__Given instruction__.
Please copy the listing below word for word, leaving out the pictures.

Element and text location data
● ● ●

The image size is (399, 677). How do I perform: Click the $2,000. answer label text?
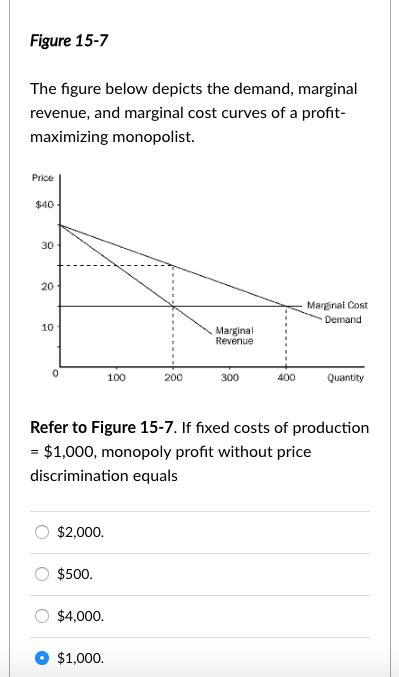click(81, 532)
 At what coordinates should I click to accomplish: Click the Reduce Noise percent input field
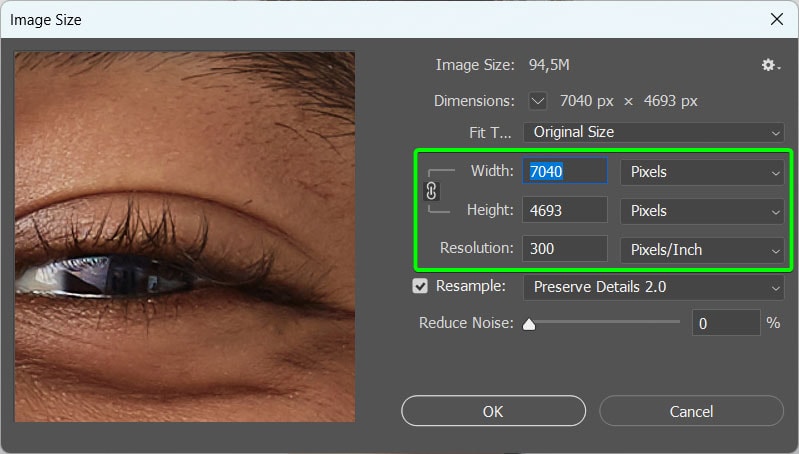726,323
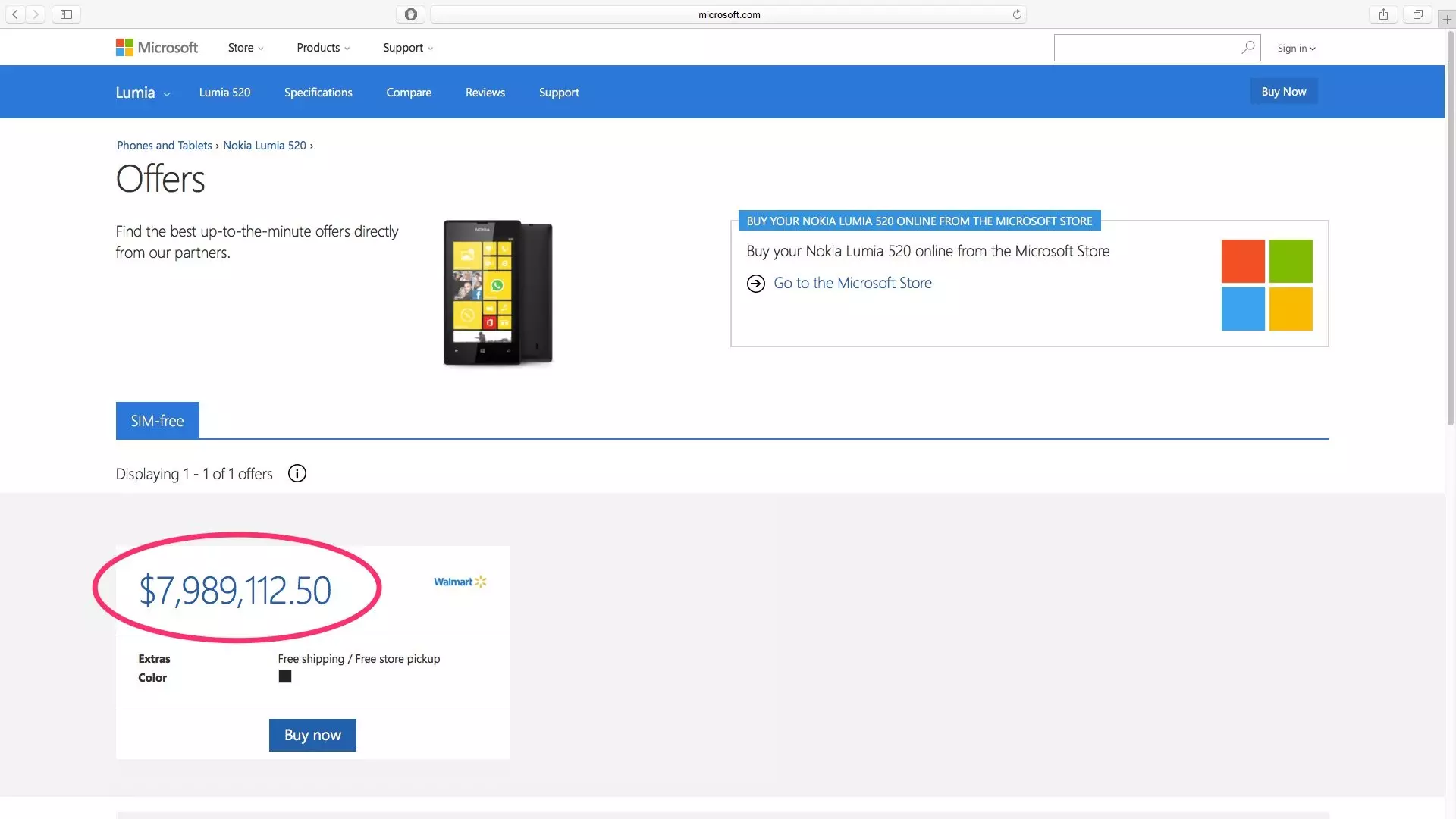Click the forward navigation arrow icon

[x=35, y=14]
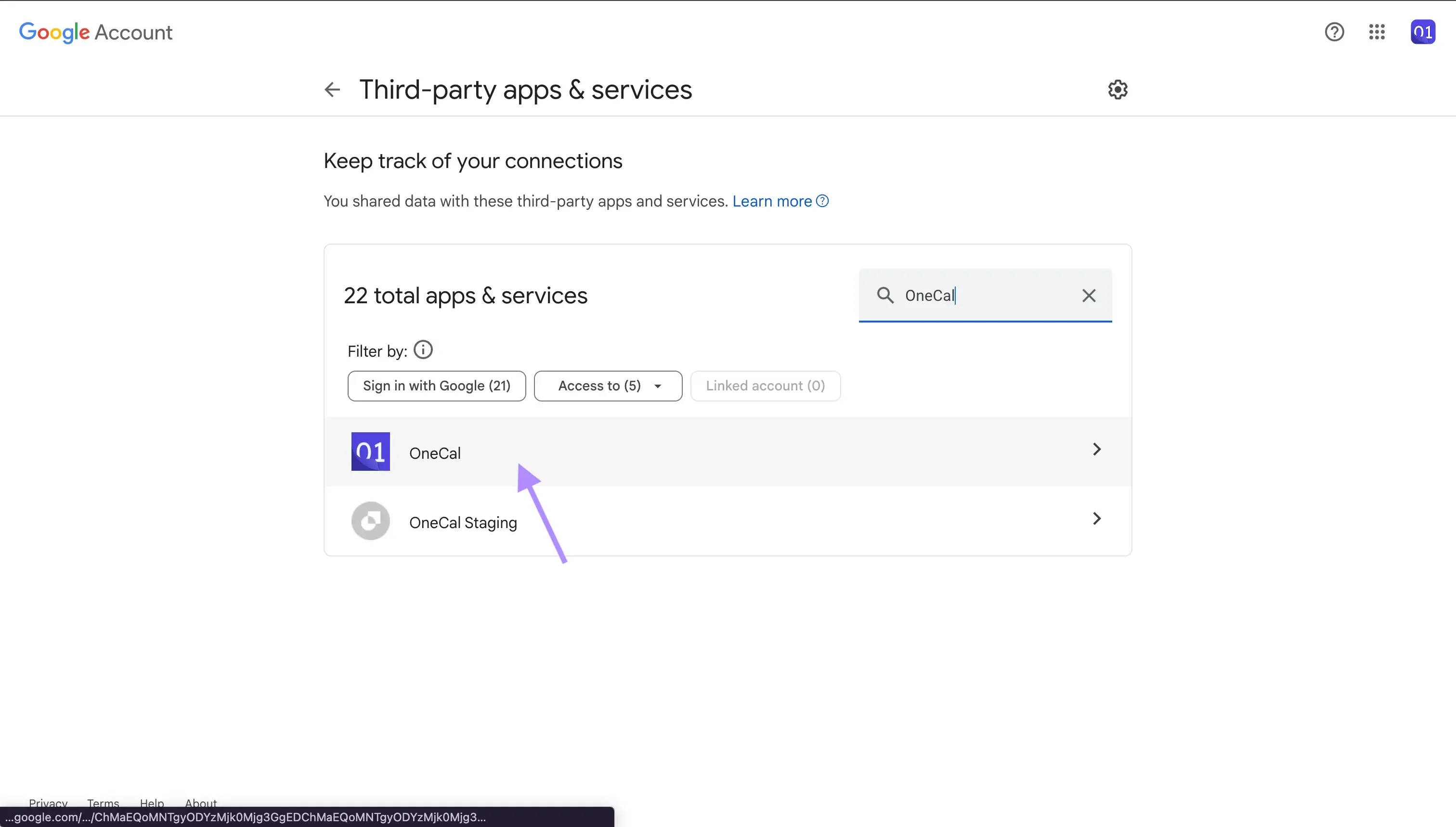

● ● ●

__Result for this task__.
The image size is (399, 677). How do I perform: Click the $2,000. answer label text?
click(81, 532)
 At what coordinates should I click to accomplish: Click the Reduce Noise percent input field
726,323
Click the forward navigation arrow icon

[x=35, y=14]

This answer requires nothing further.